* _GOAL_
Report each line in the items below that contains the word "Twitter", copying every such line in full.

--- START OF RECORDED INFORMATION ---

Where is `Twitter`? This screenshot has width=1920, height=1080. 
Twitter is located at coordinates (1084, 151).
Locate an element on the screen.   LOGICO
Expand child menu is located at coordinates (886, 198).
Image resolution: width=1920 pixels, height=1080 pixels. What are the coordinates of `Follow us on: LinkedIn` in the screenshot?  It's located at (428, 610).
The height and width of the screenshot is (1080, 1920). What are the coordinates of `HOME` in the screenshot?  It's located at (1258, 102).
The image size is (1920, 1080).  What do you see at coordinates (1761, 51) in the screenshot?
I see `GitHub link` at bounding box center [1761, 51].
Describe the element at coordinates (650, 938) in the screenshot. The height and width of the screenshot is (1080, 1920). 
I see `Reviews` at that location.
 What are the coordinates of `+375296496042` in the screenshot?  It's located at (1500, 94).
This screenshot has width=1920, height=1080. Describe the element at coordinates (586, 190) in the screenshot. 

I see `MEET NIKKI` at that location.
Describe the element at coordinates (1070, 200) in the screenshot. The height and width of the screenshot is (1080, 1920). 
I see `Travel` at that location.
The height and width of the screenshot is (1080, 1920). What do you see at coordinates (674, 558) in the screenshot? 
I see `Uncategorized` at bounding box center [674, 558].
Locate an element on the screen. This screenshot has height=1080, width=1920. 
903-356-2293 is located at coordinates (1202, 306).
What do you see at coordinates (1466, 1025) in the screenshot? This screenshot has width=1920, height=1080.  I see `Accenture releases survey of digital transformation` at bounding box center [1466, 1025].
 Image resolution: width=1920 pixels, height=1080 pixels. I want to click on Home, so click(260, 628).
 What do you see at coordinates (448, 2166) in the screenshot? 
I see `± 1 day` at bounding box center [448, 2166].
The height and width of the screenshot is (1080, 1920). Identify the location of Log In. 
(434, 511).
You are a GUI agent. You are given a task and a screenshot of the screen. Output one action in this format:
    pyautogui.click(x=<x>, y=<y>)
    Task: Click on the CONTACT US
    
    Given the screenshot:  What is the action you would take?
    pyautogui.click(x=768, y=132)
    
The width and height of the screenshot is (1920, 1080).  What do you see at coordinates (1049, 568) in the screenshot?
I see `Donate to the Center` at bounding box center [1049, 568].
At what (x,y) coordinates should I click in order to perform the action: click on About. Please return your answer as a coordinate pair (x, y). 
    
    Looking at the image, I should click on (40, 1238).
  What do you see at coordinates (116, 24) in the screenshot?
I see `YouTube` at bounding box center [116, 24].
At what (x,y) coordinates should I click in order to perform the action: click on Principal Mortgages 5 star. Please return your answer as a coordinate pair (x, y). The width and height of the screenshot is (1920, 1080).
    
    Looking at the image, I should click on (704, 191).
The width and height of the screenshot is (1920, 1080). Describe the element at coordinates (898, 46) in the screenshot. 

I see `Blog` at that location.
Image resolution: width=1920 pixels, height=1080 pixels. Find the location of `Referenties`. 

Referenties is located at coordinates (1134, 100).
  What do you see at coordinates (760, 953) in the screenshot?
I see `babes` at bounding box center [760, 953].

--- END OF RECORDED INFORMATION ---

* _FULL ANSWER_
Where is `Twitter`? This screenshot has width=1920, height=1080. 
Twitter is located at coordinates (1084, 151).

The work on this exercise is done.